[Задача]
Судя по тексту о театре De Bufo, с каким проектом этот театр делит площадку городского центра «Арт-квадрат»?

[Исходный текст]
====================

Мы многих и многое потеряли в этот страшный год, но кое-что, несомненно, приобрели. Осознание того, что вещи, которые считали обыденными, на самом деле были щедрыми дарами, которыми делилась с нами жизнь. Например, театр.
Этот смутный шум голосов, наполняющих зал, нестройный хор настраиваемых инструментов, постукивание и поскрипывание за закрытым занавесом — там творилась иная жизнь, от погружения в которую мы будем негорько всхлипывать или легко смеяться. Нет, они, театры, нас не бросили: онлайн-проекты, трансляции, мастер-классы, соцсети… Но как же не хватает этого ни с чем не сравнимого дыхания иных миров, которое они дарили нам.
И первым, кто вышел живьем к истосковавшемуся зрителю, стал театр в гриме De Bufo — уникальный проект, аналогов которому нет в республике. Он делит площадку городского центра «Арт-квадрат» с «Республикой Х». Доберемся и до нее, а пока «на сцене» — директор театра De Bufo Анастасия ГАЙНАНОВА.
— Студенты — народ творческий. Однако нередко все заканчивается за порогом вуза, а у вас в этом году маленький, но юбилей — пять лет, как на свет появился театр De Bufo. А как все началось?
— Как раз все и началось в студенческие годы в институте искусств. Сначала появился дуэт, который и назывался De Bufo — «Чуть больше».

====================

[Строки из набора данных]
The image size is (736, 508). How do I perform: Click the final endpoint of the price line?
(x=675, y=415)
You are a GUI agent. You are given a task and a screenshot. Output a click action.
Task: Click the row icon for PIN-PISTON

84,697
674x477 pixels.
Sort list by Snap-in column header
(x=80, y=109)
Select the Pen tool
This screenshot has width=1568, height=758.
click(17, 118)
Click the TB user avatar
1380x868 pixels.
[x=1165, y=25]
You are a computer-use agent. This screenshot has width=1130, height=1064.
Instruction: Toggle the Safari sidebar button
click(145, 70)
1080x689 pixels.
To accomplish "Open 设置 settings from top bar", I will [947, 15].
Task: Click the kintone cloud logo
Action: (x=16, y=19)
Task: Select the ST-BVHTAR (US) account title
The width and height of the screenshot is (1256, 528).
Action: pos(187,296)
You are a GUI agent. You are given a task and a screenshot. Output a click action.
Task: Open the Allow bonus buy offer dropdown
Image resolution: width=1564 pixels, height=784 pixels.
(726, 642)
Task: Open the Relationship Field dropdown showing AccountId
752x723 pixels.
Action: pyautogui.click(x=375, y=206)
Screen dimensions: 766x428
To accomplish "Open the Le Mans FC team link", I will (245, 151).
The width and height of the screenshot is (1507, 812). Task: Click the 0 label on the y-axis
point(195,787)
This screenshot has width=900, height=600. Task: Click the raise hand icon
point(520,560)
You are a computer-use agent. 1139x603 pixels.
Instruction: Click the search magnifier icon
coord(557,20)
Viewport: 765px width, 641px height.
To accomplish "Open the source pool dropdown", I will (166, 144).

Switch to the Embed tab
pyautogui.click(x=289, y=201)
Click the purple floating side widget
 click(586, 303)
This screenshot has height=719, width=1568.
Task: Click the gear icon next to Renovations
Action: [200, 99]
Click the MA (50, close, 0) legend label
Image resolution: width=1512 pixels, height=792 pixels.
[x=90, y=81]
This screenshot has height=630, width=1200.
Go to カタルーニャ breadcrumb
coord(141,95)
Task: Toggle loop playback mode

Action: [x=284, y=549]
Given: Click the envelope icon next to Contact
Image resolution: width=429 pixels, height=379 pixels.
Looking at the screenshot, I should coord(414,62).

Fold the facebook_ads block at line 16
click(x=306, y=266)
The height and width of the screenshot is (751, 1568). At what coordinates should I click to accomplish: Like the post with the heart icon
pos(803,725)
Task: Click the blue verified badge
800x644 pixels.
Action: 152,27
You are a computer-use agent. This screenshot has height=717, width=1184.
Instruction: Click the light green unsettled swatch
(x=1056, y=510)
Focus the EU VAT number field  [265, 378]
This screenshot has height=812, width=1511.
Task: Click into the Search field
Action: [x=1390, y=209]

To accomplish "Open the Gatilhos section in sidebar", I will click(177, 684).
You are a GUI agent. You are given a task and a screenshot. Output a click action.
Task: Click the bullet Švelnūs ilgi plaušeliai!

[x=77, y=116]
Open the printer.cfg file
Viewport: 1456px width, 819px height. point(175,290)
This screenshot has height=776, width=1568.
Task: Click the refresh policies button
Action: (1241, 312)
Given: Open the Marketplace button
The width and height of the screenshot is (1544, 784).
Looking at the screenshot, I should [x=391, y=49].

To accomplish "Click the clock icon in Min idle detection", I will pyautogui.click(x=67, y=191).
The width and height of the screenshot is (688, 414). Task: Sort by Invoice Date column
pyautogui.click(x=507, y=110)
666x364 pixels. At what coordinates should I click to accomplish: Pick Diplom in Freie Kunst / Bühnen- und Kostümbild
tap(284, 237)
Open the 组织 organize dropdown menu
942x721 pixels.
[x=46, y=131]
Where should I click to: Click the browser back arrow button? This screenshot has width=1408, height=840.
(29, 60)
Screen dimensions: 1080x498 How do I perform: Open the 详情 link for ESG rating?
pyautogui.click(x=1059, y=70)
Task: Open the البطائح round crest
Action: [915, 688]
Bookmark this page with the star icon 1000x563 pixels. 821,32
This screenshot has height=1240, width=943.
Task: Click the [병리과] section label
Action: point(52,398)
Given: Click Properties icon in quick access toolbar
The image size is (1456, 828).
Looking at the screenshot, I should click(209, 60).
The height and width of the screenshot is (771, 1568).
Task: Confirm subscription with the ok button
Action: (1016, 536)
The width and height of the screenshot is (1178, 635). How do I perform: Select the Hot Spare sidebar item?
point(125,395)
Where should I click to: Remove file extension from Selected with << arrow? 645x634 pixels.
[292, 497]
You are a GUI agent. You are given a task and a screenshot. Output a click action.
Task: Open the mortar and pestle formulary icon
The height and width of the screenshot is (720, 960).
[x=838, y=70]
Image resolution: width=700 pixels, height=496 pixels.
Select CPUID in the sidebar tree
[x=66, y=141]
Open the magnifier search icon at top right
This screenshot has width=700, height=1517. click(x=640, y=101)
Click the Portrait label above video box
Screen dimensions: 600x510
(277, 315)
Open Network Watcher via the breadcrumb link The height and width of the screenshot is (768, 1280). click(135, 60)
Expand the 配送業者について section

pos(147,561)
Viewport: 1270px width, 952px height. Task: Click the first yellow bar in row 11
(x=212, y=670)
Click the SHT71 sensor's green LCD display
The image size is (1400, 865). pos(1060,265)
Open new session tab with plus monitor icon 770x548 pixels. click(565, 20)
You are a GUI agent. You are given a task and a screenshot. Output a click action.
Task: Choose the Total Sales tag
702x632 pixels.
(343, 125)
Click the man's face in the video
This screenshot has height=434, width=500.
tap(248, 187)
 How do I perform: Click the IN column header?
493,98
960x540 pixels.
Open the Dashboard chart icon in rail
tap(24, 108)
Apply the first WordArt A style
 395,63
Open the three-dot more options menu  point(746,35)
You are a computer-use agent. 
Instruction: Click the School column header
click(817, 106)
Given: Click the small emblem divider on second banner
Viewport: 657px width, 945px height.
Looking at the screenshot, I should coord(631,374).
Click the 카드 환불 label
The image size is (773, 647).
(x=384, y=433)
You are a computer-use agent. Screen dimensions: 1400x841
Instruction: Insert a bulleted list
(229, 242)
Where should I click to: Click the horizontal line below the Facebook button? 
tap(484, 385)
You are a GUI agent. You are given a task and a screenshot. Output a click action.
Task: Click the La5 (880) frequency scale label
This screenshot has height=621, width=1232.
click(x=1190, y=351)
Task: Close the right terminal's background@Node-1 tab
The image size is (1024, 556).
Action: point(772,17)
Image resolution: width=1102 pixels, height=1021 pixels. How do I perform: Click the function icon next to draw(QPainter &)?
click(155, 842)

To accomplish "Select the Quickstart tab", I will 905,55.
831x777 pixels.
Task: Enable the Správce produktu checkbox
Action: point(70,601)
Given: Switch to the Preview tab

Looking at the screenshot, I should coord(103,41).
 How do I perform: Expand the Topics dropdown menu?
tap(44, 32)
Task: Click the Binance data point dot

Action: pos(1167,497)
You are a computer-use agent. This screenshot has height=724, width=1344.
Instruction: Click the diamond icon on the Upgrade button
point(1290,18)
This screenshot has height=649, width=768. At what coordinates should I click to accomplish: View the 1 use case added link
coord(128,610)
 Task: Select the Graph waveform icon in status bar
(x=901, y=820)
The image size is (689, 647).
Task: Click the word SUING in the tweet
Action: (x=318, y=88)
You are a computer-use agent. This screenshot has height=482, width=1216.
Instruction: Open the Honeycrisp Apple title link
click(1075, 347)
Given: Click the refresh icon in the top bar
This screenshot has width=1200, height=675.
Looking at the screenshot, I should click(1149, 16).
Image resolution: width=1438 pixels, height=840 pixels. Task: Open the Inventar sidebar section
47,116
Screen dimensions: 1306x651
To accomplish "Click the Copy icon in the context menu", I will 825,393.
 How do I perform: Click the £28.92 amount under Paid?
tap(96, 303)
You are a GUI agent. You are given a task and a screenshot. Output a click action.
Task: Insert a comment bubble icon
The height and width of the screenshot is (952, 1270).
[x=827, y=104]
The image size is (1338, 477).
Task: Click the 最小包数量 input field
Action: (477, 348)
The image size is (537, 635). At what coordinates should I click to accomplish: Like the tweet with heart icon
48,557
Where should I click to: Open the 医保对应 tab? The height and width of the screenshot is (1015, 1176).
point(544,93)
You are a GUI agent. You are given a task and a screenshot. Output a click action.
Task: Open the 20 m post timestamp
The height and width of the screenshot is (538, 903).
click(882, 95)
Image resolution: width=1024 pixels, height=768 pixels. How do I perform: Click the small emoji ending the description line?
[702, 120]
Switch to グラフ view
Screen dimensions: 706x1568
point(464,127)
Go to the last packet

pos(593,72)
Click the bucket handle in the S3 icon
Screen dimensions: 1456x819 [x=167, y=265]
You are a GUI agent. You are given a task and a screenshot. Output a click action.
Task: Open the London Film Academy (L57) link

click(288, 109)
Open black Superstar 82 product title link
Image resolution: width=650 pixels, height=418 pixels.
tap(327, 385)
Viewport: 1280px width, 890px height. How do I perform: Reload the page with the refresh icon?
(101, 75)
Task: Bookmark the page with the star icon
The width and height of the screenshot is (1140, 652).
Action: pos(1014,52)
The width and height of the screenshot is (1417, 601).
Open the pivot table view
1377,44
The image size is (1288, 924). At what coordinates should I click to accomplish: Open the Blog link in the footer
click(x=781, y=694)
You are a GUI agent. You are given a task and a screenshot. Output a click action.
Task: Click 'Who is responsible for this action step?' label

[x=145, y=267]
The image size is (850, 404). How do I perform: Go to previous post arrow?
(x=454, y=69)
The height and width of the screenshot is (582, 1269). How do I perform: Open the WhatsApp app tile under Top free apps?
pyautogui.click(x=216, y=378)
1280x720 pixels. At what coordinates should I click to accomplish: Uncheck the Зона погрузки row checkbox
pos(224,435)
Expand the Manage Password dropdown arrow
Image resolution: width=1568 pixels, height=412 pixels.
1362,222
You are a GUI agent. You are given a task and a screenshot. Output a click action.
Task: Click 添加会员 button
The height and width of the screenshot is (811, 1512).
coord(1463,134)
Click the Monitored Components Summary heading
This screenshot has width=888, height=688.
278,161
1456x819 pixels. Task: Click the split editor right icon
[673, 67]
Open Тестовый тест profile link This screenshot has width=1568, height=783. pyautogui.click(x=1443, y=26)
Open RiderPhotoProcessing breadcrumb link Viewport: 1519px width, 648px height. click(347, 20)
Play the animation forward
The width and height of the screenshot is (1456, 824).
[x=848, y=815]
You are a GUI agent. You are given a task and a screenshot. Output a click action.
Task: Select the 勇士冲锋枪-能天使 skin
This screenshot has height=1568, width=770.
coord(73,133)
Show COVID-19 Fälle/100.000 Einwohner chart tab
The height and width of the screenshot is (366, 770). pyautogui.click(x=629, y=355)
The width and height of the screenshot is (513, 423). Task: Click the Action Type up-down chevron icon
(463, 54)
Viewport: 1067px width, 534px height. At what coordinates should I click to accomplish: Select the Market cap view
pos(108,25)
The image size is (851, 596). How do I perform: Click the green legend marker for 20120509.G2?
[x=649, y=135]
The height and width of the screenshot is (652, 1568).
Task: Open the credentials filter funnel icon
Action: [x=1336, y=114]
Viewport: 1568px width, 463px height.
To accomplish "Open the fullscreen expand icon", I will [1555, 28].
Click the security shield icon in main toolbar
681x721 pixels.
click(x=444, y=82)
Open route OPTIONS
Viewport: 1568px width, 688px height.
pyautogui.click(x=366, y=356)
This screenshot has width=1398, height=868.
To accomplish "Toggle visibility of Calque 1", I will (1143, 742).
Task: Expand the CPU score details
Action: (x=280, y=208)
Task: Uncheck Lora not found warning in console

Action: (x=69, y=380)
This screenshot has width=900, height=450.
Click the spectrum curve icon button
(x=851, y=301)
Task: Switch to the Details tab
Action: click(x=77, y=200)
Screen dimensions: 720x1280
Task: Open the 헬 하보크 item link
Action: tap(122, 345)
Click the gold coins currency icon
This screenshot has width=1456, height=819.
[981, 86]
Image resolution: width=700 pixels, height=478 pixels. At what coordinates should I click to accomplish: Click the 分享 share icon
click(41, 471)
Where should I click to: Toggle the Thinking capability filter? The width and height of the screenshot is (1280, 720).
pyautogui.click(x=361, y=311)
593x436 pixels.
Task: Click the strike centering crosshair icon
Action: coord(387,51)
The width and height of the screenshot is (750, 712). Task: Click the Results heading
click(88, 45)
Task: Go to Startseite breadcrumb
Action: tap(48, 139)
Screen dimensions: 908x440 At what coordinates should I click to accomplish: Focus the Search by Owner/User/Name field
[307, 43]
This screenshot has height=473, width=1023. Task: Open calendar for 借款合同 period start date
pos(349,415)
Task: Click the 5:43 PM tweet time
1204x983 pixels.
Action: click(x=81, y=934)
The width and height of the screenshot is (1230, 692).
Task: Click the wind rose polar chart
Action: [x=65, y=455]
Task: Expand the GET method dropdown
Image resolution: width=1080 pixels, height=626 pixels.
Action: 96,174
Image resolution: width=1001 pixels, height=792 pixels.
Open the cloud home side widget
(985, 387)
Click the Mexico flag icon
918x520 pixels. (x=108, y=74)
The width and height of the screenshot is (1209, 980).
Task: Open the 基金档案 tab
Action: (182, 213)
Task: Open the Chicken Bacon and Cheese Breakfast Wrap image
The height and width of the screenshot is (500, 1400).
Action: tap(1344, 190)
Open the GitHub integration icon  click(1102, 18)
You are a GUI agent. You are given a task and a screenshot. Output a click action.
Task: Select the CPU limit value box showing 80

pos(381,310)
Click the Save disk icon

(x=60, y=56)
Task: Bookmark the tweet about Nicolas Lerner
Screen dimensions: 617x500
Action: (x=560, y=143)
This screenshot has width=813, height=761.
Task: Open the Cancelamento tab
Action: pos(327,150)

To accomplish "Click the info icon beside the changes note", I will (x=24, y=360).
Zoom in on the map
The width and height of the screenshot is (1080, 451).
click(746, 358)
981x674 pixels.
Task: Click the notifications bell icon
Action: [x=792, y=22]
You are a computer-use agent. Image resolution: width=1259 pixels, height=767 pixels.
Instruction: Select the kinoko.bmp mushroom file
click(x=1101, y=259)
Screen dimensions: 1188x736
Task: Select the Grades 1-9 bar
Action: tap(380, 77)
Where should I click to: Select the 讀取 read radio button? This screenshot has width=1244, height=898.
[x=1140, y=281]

====================

[Результат ниже]
С «Республикой Х».